### Problem to work on
Extend the excerpt on rendering the divine Name in translation, picking up right after its closing sentence.

Upon considering what our respondents had to say, we first settled on representing the Name unmediated and unvocalized: YHWH. This styling would enable the word to function as a name without limiting the conception of God to a single quality. We would invite those who read the translation aloud to pronounce the Name via whatever term they customarily use for it. Thus those who prefer the traditional vocalization as Adonai could say it that way, while others who prefer "the Eternal" could say it that way, and so on.

Eventually, however, the publisher opted to employ Hebrew letters rather than YHWH, but with the same intent. Initially we had stopped short of using Hebrew partly as a practical matter: The presence of Hebrew type might constrain some authors from quoting our work. We also had been concerned that the "foreign" language might intimidate too many readers. Yet, given the spread of Unicode computer fonts, Hebrew type is now readily available. And arguably the tetragrammaton in standard Hebrew looks more aesthetic, and feels more compelling, than its English transcription as YHWH (whereas we did deem archaic Hebrew script to be too strange). Although our target audience is largely monolingual — like most Americans — we surmised that they will accept the presence of this particular Hebrew term on most pages of the book. Thus we perceive an attitudinal shift in today's audience from that of a generation ago.

In Jewish editions of the Bible in translation, some Hebrew type — usually on the title page and in notes — demonstrates that translation's bond to the original text.[6] NJPS also employed the Hebrew tetragrammaton in a passage that spotlights the Name itself, Exod 6:3. In this regard, it followed the 1917 JPS edition of the Bible in translation, whereas the King James Version and its 1885 revision read "Jehovah."

### Information given
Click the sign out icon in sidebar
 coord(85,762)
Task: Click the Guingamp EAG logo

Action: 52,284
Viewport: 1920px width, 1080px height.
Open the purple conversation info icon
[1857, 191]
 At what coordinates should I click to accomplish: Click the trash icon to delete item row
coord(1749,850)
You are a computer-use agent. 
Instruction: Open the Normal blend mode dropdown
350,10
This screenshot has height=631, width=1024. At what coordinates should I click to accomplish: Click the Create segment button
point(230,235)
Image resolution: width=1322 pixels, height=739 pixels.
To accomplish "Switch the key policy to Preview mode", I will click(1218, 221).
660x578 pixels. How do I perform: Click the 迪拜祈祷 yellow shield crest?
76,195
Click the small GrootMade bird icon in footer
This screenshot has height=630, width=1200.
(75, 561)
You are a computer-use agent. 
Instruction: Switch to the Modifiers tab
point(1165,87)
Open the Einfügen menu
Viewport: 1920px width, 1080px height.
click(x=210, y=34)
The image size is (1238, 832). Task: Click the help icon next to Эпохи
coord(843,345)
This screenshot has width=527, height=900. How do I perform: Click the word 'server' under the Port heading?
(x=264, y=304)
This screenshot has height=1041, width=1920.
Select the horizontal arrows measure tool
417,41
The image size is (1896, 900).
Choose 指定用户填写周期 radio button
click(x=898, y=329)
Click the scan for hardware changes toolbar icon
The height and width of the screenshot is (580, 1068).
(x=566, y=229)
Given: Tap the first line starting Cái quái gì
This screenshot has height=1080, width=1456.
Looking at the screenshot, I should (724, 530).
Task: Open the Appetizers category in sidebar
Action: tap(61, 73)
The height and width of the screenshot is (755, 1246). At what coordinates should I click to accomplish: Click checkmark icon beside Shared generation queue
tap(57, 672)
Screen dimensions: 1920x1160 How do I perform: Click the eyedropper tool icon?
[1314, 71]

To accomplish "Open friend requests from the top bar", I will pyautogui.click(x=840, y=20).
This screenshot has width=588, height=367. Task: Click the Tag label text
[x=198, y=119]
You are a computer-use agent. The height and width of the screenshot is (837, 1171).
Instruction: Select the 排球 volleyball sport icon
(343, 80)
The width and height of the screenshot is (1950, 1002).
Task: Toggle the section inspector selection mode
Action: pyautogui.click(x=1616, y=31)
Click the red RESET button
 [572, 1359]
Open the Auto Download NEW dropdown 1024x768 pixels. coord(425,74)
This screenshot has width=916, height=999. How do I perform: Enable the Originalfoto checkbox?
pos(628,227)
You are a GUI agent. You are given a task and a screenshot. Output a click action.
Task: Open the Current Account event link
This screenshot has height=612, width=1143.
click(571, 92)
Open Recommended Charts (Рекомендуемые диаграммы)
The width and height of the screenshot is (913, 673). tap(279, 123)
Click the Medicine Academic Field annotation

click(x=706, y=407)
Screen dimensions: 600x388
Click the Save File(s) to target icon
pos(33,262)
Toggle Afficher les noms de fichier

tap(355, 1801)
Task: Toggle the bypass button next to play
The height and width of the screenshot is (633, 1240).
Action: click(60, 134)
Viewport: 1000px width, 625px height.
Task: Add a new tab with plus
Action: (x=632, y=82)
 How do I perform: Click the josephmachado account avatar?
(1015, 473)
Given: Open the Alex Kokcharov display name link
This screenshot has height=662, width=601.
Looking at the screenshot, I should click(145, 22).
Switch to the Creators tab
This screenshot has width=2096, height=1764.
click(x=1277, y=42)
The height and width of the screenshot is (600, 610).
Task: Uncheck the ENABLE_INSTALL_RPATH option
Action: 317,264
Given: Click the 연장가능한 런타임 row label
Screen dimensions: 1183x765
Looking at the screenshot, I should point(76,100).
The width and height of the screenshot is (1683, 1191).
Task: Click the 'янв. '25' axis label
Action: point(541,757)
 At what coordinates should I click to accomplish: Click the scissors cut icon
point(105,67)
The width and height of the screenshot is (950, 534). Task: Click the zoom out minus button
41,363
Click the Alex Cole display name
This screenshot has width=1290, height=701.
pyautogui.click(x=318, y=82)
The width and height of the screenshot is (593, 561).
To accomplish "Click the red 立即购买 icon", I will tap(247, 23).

### Answer to this task
The Jewish Publication Society is now greatly amplifying that earlier practice, as one of many bold features of the new edition. It is doubtful that we would have arrived at this outcome without conducting our survey. I therefore affirm that Bible translations are, as Leonard Greenspoon has noted, "by and large communal enterprises and possessions."[7]

David E. S. Stein, Revising Editor at the Jewish Publication Society.

[1] The Contemporary Torah: A Gender-Sensitive Adaptation of the JPS Translation (Philadelphia: Jewish Publication Society, 2006). It refers to God in gender-neutral terms except where poetry employs gendered imagery. This new edition complements rather than replaces the NJPS translation.

[2] I express my grateful appreciation to Judith Antonelli, Adele Berlin, Yitz Greenberg, Frederick E. Greenspahn, Leonard Greenspoon, Edward L. Greenstein, Joel M. Hoffman, Tamar Kamionkowski, Jonathan Keren Black, Harold Kushner, David L. Lieber, Goldie Milgram, Judith Plaskow, Sharon Ringe, Zalman Schachter-Shalomi, Drorah Setel, Marcia Cohn Spiegel, David A. Teutsch, Arthur Waskow, and one scholar who prefers to remain anonymous.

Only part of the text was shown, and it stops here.